Phishing remains the top way attackers get in. Annual training isn’t enough anymore. Employees need ongoing refreshers and simulations—especially now that AI makes phishing attempts harder to spot. 

  • Teach staff how to recognize and report phishing. 
  • Run drills using realistic, AI-generated emails or calls. 
  • Make it clear that fast reporting is always better than staying silent. 

Tip: Share these five practical tips to help employees work safely as part of ongoing awareness programs.

 

  1. Secure remote work and devices

Verizon’s 2025 report found that nearly half of compromised accounts came from unmanaged devices. To reduce the risk: 

  • Use endpoint management to enforce policies. 
  • Restrict or block BYOD for sensitive tasks. 
  • Require VPNs and encryption for remote access. 

Further reading: Here’s how data encryption works and why your business needs it.

 

  1. Keep software and systems up to date

Unpatched vulnerabilities caused about 20% of breaches in 2025 (Verizon). For financial institutions, patching isn’t optional housekeeping—it’s a compliance issue. Automate updates where you can, and make sure edge devices like VPNs, firewalls, and collaboration tools are covered. 

 

  1. Limit data exposure

Not every employee needs access to customer PII or financial transaction records. Use role-based access controls and audit them regularly. The fewer doors are open, the fewer mistakes can happen. 

 

  1. Backups and redundancy

Keep multiple, geo-redundant copies of your data. Cloud storage is still the easiest and most resilient option, but regulators now expect a hybrid setup. Keep at least one copy offline or on physical media so you have a clean fallback if ransomware locks your systems or your cloud provider goes down.  

 

  1. AI and automation for defense

AI cuts both ways. Attackers use it to scale phishing and impersonation attacks. But defenders who use AI-driven tools save time and money.  

IBM found that extensive use of AI and automation lowered breach costs by USD 1.9 million on average and sped up detection and containment by 80 days. For financial institutions, that’s the difference between meeting the 72-hour regulator deadline—or not. 

New AI-related risks to financial data security

AI is now part of daily operations in most financial institutions—from chatbots and fraud detection to risk modeling. But AI has also opened new security gaps. Attackers are already exploiting them, and many organizations are unprepared. 

IBM’s 2025 report found that 16% of breaches involved attackers using AI, most often for AI-generated phishing (37%) and deepfake impersonation attacks (35%). On top of that, shadow AI—employees using unapproved AI tools—added an average of USD 670,000 to breach costs. 
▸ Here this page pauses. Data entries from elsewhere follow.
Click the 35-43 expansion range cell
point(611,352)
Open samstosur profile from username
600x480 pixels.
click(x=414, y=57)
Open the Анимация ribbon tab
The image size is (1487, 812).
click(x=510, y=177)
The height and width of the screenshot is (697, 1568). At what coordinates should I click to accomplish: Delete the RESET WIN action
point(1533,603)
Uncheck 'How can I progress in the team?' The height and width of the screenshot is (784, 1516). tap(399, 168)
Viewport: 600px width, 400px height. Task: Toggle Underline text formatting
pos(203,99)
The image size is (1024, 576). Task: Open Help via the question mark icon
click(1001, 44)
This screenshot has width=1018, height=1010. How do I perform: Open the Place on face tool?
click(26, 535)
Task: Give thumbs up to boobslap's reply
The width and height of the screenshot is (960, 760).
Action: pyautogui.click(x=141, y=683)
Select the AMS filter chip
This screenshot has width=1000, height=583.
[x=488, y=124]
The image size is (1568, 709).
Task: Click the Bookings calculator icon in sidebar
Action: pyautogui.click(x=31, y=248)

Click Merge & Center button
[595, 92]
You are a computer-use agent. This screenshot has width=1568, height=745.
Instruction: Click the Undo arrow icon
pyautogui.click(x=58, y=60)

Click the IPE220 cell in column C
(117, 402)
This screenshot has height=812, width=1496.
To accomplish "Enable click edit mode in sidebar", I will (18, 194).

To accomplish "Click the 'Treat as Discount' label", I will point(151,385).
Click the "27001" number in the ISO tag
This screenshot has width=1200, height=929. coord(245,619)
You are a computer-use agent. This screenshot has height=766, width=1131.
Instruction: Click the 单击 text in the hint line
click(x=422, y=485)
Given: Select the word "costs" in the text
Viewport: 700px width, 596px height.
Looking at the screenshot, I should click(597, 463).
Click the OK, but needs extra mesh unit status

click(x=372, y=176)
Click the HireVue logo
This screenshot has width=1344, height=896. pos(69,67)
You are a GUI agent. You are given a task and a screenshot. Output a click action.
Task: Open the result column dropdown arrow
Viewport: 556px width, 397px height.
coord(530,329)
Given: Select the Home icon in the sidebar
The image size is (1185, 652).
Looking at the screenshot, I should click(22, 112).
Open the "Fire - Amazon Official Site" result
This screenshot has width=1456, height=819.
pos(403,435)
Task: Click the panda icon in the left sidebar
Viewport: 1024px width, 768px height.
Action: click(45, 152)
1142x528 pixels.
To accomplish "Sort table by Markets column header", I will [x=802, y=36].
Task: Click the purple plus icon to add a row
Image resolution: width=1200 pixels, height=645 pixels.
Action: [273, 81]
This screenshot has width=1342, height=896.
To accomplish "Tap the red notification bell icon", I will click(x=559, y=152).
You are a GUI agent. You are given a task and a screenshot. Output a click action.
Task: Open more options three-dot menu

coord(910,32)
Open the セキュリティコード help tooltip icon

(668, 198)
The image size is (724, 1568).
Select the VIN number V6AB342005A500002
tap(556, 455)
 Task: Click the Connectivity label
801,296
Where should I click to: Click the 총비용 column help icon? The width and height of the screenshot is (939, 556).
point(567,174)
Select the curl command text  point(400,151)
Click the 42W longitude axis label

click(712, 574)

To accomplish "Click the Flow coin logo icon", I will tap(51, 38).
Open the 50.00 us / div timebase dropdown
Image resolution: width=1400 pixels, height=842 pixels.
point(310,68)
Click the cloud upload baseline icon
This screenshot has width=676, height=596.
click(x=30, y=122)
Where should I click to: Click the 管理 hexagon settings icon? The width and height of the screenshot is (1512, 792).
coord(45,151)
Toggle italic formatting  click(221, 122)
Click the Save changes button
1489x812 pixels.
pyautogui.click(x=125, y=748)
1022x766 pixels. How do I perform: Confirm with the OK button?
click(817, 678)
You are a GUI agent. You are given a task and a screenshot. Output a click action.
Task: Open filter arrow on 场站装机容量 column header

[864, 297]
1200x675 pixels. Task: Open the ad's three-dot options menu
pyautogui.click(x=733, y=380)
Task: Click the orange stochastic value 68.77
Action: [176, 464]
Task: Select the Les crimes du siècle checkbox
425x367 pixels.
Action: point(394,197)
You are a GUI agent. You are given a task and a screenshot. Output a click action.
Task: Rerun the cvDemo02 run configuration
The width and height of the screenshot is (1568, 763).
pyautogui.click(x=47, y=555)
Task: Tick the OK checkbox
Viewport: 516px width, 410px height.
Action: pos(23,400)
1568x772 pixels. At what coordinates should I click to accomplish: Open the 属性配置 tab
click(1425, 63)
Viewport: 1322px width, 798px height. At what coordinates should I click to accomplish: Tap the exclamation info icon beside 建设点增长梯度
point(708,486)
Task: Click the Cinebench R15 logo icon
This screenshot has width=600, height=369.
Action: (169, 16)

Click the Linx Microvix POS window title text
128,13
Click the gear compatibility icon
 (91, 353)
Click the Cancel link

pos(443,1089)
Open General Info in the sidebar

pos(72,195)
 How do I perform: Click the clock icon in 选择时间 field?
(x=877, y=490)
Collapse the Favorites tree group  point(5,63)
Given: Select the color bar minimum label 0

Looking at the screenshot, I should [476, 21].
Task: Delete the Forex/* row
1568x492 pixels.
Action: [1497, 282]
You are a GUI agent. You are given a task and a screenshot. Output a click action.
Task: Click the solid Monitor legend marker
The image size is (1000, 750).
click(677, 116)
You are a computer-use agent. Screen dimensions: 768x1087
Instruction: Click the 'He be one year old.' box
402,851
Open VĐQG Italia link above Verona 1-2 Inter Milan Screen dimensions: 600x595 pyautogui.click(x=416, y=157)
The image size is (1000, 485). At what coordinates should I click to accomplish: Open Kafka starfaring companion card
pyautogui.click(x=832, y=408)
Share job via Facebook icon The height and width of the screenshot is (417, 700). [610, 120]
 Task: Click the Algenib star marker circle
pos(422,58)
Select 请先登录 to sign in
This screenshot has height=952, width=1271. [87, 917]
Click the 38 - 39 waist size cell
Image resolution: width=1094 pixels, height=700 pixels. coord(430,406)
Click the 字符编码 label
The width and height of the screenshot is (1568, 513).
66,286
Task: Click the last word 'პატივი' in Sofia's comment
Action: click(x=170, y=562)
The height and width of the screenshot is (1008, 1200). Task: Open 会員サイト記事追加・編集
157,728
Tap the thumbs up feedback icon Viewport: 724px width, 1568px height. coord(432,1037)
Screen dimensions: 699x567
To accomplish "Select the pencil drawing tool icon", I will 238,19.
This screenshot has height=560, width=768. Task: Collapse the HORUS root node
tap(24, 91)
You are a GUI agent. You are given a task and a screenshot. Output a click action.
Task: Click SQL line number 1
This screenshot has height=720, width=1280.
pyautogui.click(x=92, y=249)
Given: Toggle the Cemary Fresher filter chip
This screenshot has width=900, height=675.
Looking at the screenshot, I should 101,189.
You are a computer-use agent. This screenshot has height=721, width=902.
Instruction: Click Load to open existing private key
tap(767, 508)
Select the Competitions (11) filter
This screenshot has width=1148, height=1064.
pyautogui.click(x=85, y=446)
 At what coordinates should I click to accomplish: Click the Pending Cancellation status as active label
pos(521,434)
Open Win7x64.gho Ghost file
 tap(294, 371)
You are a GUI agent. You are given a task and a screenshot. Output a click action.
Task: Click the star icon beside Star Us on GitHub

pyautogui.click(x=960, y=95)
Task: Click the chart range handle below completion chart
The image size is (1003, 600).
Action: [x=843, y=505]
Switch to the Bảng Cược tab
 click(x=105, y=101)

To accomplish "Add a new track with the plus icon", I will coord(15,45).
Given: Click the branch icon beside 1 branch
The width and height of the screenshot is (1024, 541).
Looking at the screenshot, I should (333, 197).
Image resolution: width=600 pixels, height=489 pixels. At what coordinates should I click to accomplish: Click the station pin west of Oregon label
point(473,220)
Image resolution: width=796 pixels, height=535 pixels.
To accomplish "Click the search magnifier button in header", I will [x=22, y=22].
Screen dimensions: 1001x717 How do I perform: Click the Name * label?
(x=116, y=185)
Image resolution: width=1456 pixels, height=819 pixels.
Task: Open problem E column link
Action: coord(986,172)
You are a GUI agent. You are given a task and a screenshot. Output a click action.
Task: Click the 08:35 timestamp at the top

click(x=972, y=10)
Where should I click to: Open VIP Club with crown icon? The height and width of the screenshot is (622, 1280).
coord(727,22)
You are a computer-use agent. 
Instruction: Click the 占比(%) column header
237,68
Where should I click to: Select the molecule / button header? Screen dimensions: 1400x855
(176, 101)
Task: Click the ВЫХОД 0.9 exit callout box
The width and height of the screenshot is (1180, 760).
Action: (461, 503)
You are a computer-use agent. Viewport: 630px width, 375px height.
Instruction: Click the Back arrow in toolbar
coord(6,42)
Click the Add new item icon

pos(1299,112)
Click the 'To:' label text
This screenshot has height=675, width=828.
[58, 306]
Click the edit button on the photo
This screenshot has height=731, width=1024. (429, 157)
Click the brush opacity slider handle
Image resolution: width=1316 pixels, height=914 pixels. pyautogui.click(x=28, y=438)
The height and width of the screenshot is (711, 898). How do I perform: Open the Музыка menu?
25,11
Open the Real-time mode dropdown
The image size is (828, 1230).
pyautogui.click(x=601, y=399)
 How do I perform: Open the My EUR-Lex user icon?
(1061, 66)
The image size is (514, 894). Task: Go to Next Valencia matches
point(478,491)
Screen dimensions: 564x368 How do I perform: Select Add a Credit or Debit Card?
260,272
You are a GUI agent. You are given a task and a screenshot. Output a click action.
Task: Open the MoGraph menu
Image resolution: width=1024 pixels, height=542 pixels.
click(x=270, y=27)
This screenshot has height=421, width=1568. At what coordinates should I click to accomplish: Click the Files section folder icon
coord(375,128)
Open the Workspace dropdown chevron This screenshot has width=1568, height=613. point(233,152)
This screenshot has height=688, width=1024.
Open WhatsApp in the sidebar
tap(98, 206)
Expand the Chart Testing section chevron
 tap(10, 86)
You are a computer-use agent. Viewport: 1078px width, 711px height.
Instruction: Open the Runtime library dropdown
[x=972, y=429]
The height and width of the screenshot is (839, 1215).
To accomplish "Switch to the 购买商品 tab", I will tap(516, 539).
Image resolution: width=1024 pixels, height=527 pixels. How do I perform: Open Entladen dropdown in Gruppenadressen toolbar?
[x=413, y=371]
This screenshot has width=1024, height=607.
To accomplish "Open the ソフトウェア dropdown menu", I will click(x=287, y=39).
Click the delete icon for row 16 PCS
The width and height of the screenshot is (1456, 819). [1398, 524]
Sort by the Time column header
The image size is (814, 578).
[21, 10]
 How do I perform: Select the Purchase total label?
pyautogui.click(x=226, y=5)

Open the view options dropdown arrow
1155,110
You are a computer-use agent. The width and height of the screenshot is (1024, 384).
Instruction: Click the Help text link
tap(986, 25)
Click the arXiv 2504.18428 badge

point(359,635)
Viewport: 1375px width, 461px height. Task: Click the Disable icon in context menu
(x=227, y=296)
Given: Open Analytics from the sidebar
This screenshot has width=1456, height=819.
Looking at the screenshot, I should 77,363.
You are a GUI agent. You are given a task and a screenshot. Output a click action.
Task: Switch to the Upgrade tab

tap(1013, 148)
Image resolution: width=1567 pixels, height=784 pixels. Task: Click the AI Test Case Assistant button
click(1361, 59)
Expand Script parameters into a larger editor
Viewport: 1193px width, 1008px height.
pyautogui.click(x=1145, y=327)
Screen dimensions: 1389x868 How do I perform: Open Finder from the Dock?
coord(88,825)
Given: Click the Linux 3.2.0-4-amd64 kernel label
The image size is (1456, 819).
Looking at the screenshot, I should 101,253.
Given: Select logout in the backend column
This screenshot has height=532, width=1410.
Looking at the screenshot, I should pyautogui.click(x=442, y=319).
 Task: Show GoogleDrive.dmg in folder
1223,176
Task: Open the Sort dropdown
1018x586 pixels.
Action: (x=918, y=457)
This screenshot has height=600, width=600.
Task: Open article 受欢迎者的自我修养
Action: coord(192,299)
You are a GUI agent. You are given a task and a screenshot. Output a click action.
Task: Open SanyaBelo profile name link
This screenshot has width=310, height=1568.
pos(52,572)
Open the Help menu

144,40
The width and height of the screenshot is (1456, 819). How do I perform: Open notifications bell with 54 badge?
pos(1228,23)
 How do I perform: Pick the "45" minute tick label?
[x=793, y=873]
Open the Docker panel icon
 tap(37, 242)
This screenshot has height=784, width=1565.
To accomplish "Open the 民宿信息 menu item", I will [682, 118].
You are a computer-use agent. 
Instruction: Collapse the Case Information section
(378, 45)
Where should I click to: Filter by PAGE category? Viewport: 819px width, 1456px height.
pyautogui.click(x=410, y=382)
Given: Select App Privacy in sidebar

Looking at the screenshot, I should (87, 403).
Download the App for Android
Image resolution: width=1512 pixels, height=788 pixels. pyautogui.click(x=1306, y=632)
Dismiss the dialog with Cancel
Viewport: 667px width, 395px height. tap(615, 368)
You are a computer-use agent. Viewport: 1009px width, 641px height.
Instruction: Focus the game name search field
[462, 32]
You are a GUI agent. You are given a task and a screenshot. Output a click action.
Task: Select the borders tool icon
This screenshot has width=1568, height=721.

For financial organizations handling sensitive data, these risks can’t be ignored. Here’s where AI changes the game: 

  • AI-generated phishing – Emails, voice messages, and even video calls are now so realistic that traditional “spot the typo” training isn’t enough. 
  • Deepfakes – Attackers use cloned voices or video to impersonate executives and trick staff into approving payments or sharing credentials. 
  • Shadow AI – Employees might upload sensitive data to public AI tools, creating compliance risks and exposing confidential financial information. 
  • AI supply chain attacks – Compromised AI models, plug-ins, or APIs can spread risk into your environment. 

What makes this especially dangerous is governance. IBM found that 63% of breached organizations lacked AI governance policies, and 97% of AI-related breaches happened in systems without proper access controls. 

For financial institutions, this means prevention tactics now need to include: 

  • Setting clear rules for what AI tools staff can and can’t use. 
  • Monitoring for unsanctioned AI apps or plug-ins. 
  • Extending identity and access management (IAM) controls to cover AI models and agents. 
  • Training employees on the risks of shadow AI, just as you train them on phishing. 

Even with the best prevention—whether for traditional threats or new AI risks—breaches can still happen. That’s why every financial institution needs a tested response plan to act quickly when defenses are breached. 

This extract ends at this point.